▸ **SHORT TASK**
Pick out every line in the listing below that contains the string "Sort", treating uppercase and lowercase letters as different.

▸ **INPUT FOR THIS TASK**
┄┄┄┄┄┄

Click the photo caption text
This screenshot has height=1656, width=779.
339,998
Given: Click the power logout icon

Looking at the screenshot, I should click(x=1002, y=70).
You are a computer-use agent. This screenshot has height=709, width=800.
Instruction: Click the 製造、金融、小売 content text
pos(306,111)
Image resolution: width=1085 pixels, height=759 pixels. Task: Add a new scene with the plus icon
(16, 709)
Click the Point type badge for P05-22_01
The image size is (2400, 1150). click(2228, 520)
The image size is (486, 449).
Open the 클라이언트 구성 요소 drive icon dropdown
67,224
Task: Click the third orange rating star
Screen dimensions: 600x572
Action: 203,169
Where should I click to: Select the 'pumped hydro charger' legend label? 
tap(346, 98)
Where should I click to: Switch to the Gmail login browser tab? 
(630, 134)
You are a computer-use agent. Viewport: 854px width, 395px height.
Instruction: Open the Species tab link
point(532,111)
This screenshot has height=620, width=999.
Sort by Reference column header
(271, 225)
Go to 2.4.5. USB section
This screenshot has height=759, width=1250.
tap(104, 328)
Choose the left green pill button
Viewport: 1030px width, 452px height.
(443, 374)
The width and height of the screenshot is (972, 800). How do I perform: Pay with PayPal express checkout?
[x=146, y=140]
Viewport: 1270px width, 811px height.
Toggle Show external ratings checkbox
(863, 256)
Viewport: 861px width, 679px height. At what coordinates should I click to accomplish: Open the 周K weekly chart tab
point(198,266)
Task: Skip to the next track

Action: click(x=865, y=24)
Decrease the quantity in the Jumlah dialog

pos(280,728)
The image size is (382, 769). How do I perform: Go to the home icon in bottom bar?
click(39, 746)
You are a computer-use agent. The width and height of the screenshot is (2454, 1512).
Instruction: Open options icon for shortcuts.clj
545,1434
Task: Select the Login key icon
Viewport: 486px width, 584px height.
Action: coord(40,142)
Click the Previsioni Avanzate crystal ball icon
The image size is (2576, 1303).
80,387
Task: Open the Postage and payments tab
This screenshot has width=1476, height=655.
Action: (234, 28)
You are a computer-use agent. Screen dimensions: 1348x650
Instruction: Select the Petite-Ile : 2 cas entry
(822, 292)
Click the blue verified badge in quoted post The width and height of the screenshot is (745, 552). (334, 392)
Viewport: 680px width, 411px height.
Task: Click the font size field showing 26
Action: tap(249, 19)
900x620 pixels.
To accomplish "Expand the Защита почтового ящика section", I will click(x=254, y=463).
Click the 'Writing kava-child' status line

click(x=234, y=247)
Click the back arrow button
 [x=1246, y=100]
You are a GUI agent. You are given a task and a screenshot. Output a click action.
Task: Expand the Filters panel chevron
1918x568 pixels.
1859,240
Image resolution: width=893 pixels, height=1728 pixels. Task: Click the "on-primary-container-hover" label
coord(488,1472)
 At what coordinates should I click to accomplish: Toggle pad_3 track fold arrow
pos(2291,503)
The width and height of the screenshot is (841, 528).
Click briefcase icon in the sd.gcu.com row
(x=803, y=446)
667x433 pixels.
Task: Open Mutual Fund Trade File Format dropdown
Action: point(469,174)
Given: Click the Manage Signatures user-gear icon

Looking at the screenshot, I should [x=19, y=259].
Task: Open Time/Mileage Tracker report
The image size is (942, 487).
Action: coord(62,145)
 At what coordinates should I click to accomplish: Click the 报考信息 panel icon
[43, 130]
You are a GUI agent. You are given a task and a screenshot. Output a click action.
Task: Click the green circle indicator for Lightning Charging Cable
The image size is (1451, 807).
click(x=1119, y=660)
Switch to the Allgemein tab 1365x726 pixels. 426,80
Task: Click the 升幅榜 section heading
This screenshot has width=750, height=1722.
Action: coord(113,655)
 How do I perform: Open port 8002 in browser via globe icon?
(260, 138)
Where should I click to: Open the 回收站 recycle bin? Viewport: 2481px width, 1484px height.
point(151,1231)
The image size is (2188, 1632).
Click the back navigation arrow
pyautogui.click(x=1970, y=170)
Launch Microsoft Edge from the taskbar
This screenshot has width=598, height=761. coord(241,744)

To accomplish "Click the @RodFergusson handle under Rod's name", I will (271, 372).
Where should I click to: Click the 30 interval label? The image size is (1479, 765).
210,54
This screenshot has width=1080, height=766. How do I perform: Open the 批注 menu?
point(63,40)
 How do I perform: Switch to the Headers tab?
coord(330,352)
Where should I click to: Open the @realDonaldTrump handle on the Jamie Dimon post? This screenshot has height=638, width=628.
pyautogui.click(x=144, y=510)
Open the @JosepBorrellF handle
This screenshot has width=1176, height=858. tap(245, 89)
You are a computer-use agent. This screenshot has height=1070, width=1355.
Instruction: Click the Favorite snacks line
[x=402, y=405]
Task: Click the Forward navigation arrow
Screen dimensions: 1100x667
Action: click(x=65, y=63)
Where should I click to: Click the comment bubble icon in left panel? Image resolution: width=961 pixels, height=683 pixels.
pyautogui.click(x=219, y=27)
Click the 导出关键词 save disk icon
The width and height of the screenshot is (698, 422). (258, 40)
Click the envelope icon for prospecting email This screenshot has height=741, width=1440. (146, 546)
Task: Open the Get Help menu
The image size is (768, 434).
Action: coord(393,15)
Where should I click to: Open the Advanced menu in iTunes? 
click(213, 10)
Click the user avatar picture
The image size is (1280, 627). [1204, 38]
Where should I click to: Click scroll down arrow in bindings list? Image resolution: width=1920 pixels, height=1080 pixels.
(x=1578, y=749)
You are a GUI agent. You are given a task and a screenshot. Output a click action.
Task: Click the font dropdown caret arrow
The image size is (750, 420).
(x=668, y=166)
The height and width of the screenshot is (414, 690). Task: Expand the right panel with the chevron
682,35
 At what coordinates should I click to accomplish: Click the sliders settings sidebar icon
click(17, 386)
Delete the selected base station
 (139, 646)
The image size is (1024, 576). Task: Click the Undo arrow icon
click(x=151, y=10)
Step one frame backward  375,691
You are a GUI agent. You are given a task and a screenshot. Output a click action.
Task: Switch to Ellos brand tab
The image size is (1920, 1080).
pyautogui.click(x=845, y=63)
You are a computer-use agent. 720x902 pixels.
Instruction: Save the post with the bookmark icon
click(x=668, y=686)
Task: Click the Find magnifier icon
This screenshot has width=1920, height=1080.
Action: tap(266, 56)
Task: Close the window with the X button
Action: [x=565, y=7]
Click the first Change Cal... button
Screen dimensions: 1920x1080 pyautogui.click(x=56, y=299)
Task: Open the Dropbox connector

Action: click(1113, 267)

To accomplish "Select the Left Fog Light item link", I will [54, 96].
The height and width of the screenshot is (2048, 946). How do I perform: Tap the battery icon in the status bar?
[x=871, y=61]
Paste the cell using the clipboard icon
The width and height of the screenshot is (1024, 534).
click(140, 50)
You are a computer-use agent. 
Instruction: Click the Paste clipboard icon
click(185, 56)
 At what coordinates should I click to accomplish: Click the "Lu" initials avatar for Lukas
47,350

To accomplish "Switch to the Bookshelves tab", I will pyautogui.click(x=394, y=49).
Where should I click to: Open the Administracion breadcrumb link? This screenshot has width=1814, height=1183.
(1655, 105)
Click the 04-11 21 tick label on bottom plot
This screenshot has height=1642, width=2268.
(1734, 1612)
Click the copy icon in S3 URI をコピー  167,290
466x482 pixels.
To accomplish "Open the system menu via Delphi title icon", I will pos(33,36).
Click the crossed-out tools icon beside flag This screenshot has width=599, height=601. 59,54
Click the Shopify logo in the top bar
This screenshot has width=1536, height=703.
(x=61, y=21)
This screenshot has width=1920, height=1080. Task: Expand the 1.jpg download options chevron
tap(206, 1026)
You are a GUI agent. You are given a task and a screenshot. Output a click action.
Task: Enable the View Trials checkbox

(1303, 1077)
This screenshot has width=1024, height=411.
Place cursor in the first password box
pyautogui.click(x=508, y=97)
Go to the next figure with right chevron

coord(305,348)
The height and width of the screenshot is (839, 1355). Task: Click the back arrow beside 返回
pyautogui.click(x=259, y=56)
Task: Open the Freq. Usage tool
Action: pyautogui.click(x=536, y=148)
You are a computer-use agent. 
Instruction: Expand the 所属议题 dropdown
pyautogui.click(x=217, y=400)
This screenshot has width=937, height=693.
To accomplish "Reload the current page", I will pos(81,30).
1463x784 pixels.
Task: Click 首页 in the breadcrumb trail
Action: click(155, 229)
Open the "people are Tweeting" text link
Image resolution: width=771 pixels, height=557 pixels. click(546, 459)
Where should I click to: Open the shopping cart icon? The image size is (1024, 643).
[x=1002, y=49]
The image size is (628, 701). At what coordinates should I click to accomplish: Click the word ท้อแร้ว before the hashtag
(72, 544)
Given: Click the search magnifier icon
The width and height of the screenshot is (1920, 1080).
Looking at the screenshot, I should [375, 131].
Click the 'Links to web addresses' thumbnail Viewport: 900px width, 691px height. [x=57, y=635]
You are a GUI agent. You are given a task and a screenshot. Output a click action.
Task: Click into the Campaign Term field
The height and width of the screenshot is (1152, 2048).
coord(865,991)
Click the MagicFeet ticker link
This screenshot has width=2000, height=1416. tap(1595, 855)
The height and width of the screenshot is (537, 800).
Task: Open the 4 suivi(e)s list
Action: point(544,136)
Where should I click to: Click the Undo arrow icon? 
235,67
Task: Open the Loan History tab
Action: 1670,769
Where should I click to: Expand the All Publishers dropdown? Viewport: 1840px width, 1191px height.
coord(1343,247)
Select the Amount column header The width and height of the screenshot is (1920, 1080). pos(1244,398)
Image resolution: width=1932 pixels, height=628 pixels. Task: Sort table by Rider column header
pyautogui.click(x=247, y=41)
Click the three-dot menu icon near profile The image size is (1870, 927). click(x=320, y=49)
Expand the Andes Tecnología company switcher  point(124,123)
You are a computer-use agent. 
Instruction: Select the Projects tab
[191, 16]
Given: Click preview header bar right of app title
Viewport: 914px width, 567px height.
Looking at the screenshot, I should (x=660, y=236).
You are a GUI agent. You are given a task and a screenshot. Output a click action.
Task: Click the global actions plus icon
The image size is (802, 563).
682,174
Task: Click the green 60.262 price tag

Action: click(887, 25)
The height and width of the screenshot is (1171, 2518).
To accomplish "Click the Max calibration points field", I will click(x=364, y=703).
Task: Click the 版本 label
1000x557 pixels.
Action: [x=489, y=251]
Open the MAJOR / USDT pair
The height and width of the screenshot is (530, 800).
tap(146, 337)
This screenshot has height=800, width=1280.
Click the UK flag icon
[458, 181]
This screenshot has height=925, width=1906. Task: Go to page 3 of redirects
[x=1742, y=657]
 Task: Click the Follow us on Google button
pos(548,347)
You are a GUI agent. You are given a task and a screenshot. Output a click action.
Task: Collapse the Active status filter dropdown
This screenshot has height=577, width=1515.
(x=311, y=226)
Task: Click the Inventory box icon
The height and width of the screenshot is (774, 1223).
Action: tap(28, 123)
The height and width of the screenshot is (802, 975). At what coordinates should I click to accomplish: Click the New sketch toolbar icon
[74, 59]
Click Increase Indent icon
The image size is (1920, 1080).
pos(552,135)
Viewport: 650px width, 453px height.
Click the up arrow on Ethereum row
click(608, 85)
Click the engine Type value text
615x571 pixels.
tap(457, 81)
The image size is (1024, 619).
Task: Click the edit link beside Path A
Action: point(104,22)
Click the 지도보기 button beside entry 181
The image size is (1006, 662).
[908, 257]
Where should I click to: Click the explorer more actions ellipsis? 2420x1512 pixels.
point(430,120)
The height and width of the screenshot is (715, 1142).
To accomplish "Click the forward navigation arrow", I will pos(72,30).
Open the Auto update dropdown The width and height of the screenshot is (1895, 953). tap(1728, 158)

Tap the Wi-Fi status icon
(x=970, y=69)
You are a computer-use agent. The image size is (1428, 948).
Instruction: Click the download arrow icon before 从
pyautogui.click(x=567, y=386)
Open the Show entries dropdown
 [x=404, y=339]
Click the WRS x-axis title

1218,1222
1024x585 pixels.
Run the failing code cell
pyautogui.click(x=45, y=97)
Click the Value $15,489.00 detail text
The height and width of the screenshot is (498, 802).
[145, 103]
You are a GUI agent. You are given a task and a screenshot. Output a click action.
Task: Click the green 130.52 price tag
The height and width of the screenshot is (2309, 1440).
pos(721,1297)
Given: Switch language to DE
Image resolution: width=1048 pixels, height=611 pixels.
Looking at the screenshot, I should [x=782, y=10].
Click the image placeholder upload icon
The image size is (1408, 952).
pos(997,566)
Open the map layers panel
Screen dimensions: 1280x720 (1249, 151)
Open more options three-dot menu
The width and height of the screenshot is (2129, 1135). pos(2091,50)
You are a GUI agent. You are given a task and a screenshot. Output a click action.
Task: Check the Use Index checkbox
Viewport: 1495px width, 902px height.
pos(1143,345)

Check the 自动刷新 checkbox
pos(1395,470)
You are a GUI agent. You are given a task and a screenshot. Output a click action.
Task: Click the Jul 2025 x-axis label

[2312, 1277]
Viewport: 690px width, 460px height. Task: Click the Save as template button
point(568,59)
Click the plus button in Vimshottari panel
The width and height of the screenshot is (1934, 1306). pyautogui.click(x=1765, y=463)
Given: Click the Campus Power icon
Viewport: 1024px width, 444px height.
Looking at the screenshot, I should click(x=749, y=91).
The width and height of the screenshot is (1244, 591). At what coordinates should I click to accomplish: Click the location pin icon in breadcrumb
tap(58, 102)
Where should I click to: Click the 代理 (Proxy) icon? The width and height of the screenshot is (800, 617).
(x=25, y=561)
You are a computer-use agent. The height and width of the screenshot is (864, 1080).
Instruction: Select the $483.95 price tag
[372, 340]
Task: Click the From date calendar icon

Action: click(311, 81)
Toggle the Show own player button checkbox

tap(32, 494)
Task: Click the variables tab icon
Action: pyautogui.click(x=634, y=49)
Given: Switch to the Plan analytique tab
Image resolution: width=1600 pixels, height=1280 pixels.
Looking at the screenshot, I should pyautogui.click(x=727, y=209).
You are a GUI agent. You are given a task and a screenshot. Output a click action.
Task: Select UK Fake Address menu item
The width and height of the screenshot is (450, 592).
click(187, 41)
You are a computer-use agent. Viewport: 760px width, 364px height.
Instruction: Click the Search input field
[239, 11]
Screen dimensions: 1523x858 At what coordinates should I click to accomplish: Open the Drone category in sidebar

┄┄┄┄┄┄

▸ **TASK RESPONSE**
Sort by Reference column header
Image resolution: width=1932 pixels, height=628 pixels. Task: Sort table by Rider column header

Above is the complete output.